→ **Short problem**: Reproduce every one of the following entries word for word, without changing a single character.

(Entries on locating words and elements)
□ □ □ □

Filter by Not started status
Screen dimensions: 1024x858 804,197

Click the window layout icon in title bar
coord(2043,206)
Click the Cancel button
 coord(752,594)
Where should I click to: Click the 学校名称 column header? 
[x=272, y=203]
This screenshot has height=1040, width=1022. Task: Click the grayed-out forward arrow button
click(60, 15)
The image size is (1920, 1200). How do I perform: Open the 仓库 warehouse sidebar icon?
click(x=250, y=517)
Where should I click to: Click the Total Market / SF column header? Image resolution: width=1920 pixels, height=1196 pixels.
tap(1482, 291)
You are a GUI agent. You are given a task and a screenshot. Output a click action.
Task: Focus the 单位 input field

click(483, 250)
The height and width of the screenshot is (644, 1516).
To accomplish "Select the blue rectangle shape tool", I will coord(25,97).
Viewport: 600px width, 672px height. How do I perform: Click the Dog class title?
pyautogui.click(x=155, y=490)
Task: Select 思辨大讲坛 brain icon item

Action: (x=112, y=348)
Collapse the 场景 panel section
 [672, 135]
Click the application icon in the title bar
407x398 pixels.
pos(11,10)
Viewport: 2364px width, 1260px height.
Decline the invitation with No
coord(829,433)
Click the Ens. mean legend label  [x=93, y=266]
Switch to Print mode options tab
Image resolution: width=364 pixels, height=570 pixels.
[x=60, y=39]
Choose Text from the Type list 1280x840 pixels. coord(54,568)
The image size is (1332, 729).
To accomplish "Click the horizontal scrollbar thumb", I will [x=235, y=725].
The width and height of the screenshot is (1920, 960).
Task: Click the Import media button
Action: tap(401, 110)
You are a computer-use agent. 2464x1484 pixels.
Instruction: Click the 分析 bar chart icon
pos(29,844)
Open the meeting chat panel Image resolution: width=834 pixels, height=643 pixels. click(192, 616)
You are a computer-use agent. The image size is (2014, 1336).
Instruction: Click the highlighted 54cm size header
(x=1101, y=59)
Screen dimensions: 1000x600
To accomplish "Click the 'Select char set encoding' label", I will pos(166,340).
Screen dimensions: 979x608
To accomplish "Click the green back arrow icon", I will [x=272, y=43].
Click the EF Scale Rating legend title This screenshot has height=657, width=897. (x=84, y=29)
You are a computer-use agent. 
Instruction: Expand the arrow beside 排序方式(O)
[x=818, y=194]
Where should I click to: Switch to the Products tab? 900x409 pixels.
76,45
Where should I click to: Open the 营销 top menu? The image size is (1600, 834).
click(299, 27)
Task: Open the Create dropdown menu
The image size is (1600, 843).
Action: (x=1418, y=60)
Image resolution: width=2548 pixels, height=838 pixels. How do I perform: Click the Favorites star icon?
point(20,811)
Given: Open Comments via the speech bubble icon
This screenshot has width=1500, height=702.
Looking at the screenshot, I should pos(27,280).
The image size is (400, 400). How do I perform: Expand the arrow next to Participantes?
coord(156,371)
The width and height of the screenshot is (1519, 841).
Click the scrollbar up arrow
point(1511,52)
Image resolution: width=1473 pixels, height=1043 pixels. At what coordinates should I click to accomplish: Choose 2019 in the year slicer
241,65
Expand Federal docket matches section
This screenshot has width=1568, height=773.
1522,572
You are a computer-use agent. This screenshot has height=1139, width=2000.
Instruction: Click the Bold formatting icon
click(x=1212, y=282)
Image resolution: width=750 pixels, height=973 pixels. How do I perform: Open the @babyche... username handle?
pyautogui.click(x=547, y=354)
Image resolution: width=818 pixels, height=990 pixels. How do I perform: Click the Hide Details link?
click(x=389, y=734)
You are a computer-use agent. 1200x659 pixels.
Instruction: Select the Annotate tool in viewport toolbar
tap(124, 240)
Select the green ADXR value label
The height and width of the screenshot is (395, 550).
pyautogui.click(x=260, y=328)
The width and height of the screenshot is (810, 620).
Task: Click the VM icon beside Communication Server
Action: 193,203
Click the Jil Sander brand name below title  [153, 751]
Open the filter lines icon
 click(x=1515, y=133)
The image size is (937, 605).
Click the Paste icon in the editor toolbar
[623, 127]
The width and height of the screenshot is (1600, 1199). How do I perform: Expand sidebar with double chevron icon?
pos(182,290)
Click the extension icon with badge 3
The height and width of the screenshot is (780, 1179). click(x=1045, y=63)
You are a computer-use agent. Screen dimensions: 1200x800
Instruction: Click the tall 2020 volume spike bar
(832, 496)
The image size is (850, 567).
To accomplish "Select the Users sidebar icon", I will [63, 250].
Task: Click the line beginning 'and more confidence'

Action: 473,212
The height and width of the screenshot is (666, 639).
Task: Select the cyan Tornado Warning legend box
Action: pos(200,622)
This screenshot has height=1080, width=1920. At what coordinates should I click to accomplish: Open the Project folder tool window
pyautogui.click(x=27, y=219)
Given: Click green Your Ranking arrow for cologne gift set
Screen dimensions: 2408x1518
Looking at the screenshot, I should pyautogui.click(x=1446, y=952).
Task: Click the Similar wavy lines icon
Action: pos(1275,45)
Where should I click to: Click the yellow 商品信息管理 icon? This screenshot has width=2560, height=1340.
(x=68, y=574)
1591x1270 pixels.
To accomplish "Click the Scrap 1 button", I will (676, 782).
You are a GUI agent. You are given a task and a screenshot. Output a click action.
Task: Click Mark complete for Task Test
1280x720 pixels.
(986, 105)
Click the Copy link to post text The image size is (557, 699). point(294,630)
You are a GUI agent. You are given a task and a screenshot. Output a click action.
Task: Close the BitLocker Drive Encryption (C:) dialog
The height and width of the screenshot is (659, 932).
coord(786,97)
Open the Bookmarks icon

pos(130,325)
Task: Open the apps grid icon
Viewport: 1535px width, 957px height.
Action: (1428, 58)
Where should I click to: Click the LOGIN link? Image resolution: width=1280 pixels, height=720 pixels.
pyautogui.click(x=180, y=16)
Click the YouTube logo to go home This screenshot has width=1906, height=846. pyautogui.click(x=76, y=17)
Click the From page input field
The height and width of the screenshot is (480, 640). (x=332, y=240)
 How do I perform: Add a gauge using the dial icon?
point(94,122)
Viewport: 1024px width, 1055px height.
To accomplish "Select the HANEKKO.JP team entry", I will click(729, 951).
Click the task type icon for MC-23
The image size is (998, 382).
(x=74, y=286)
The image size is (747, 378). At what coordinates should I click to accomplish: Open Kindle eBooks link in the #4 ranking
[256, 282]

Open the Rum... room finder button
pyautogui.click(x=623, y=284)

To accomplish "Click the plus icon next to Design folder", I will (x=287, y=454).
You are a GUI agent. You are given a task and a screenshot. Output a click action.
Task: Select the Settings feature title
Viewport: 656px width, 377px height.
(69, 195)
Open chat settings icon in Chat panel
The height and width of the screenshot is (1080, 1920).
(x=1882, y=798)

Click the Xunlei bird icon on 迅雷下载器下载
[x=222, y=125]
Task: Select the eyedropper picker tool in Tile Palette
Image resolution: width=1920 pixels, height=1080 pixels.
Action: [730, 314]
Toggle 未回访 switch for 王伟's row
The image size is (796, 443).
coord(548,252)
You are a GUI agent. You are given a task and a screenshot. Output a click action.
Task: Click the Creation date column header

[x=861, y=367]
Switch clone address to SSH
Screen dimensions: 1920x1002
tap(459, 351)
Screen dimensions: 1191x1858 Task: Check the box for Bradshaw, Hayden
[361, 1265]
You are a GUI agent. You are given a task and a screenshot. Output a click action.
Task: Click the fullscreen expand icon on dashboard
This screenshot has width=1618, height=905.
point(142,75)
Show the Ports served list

□ □ □ □

→ **Output below**:
Filter by Not started status
Screen dimensions: 1024x858 804,197

Click the window layout icon in title bar
coord(2043,206)
Click the Cancel button
 coord(752,594)
Where should I click to: Click the 学校名称 column header? 
[x=272, y=203]
This screenshot has height=1040, width=1022. Task: Click the grayed-out forward arrow button
click(60, 15)
The image size is (1920, 1200). How do I perform: Open the 仓库 warehouse sidebar icon?
click(x=250, y=517)
Where should I click to: Click the Total Market / SF column header? Image resolution: width=1920 pixels, height=1196 pixels.
tap(1482, 291)
You are a GUI agent. You are given a task and a screenshot. Output a click action.
Task: Focus the 单位 input field

click(483, 250)
The height and width of the screenshot is (644, 1516).
To accomplish "Select the blue rectangle shape tool", I will coord(25,97).
Viewport: 600px width, 672px height. How do I perform: Click the Dog class title?
pyautogui.click(x=155, y=490)
Task: Select 思辨大讲坛 brain icon item

Action: (x=112, y=348)
Collapse the 场景 panel section
 [672, 135]
Click the application icon in the title bar
407x398 pixels.
pos(11,10)
Viewport: 2364px width, 1260px height.
Decline the invitation with No
coord(829,433)
Click the Ens. mean legend label  [x=93, y=266]
Switch to Print mode options tab
Image resolution: width=364 pixels, height=570 pixels.
[x=60, y=39]
Choose Text from the Type list 1280x840 pixels. coord(54,568)
The image size is (1332, 729).
To accomplish "Click the horizontal scrollbar thumb", I will [x=235, y=725].
The width and height of the screenshot is (1920, 960).
Task: Click the Import media button
Action: tap(401, 110)
You are a computer-use agent. 2464x1484 pixels.
Instruction: Click the 分析 bar chart icon
pos(29,844)
Open the meeting chat panel Image resolution: width=834 pixels, height=643 pixels. click(192, 616)
You are a computer-use agent. The image size is (2014, 1336).
Instruction: Click the highlighted 54cm size header
(x=1101, y=59)
Screen dimensions: 1000x600
To accomplish "Click the 'Select char set encoding' label", I will pos(166,340).
Screen dimensions: 979x608
To accomplish "Click the green back arrow icon", I will [x=272, y=43].
Click the EF Scale Rating legend title This screenshot has height=657, width=897. (x=84, y=29)
You are a computer-use agent. 
Instruction: Expand the arrow beside 排序方式(O)
[x=818, y=194]
Where should I click to: Switch to the Products tab? 900x409 pixels.
76,45
Where should I click to: Open the 营销 top menu? The image size is (1600, 834).
click(299, 27)
Task: Open the Create dropdown menu
The image size is (1600, 843).
Action: (x=1418, y=60)
Image resolution: width=2548 pixels, height=838 pixels. How do I perform: Click the Favorites star icon?
point(20,811)
Given: Open Comments via the speech bubble icon
This screenshot has width=1500, height=702.
Looking at the screenshot, I should pos(27,280).
The image size is (400, 400). How do I perform: Expand the arrow next to Participantes?
coord(156,371)
The width and height of the screenshot is (1519, 841).
Click the scrollbar up arrow
point(1511,52)
Image resolution: width=1473 pixels, height=1043 pixels. At what coordinates should I click to accomplish: Choose 2019 in the year slicer
241,65
Expand Federal docket matches section
This screenshot has width=1568, height=773.
1522,572
You are a computer-use agent. This screenshot has height=1139, width=2000.
Instruction: Click the Bold formatting icon
click(x=1212, y=282)
Image resolution: width=750 pixels, height=973 pixels. How do I perform: Open the @babyche... username handle?
pyautogui.click(x=547, y=354)
Image resolution: width=818 pixels, height=990 pixels. How do I perform: Click the Hide Details link?
click(x=389, y=734)
You are a computer-use agent. 1200x659 pixels.
Instruction: Select the Annotate tool in viewport toolbar
tap(124, 240)
Select the green ADXR value label
The height and width of the screenshot is (395, 550).
pyautogui.click(x=260, y=328)
The width and height of the screenshot is (810, 620).
Task: Click the VM icon beside Communication Server
Action: 193,203
Click the Jil Sander brand name below title  [153, 751]
Open the filter lines icon
 click(x=1515, y=133)
The image size is (937, 605).
Click the Paste icon in the editor toolbar
[623, 127]
The width and height of the screenshot is (1600, 1199). How do I perform: Expand sidebar with double chevron icon?
pos(182,290)
Click the extension icon with badge 3
The height and width of the screenshot is (780, 1179). click(x=1045, y=63)
You are a computer-use agent. Screen dimensions: 1200x800
Instruction: Click the tall 2020 volume spike bar
(832, 496)
The image size is (850, 567).
To accomplish "Select the Users sidebar icon", I will [63, 250].
Task: Click the line beginning 'and more confidence'

Action: 473,212
The height and width of the screenshot is (666, 639).
Task: Select the cyan Tornado Warning legend box
Action: pos(200,622)
This screenshot has height=1080, width=1920. At what coordinates should I click to accomplish: Open the Project folder tool window
pyautogui.click(x=27, y=219)
Given: Click green Your Ranking arrow for cologne gift set
Screen dimensions: 2408x1518
Looking at the screenshot, I should pyautogui.click(x=1446, y=952).
Task: Click the Similar wavy lines icon
Action: pos(1275,45)
Where should I click to: Click the yellow 商品信息管理 icon? This screenshot has width=2560, height=1340.
(x=68, y=574)
1591x1270 pixels.
To accomplish "Click the Scrap 1 button", I will (676, 782).
You are a GUI agent. You are given a task and a screenshot. Output a click action.
Task: Click Mark complete for Task Test
1280x720 pixels.
(986, 105)
Click the Copy link to post text The image size is (557, 699). point(294,630)
You are a GUI agent. You are given a task and a screenshot. Output a click action.
Task: Close the BitLocker Drive Encryption (C:) dialog
The height and width of the screenshot is (659, 932).
coord(786,97)
Open the Bookmarks icon

pos(130,325)
Task: Open the apps grid icon
Viewport: 1535px width, 957px height.
Action: (1428, 58)
Where should I click to: Click the LOGIN link? Image resolution: width=1280 pixels, height=720 pixels.
pyautogui.click(x=180, y=16)
Click the YouTube logo to go home This screenshot has width=1906, height=846. pyautogui.click(x=76, y=17)
Click the From page input field
The height and width of the screenshot is (480, 640). (x=332, y=240)
 How do I perform: Add a gauge using the dial icon?
point(94,122)
Viewport: 1024px width, 1055px height.
To accomplish "Select the HANEKKO.JP team entry", I will click(729, 951).
Click the task type icon for MC-23
The image size is (998, 382).
(x=74, y=286)
The image size is (747, 378). At what coordinates should I click to accomplish: Open Kindle eBooks link in the #4 ranking
[256, 282]

Open the Rum... room finder button
pyautogui.click(x=623, y=284)

To accomplish "Click the plus icon next to Design folder", I will (x=287, y=454).
You are a GUI agent. You are given a task and a screenshot. Output a click action.
Task: Select the Settings feature title
Viewport: 656px width, 377px height.
(69, 195)
Open chat settings icon in Chat panel
The height and width of the screenshot is (1080, 1920).
(x=1882, y=798)

Click the Xunlei bird icon on 迅雷下载器下载
[x=222, y=125]
Task: Select the eyedropper picker tool in Tile Palette
Image resolution: width=1920 pixels, height=1080 pixels.
Action: [730, 314]
Toggle 未回访 switch for 王伟's row
The image size is (796, 443).
coord(548,252)
You are a GUI agent. You are given a task and a screenshot. Output a click action.
Task: Click the Creation date column header

[x=861, y=367]
Switch clone address to SSH
Screen dimensions: 1920x1002
tap(459, 351)
Screen dimensions: 1191x1858 Task: Check the box for Bradshaw, Hayden
[361, 1265]
You are a GUI agent. You are given a task and a screenshot. Output a click action.
Task: Click the fullscreen expand icon on dashboard
This screenshot has width=1618, height=905.
point(142,75)
Show the Ports served list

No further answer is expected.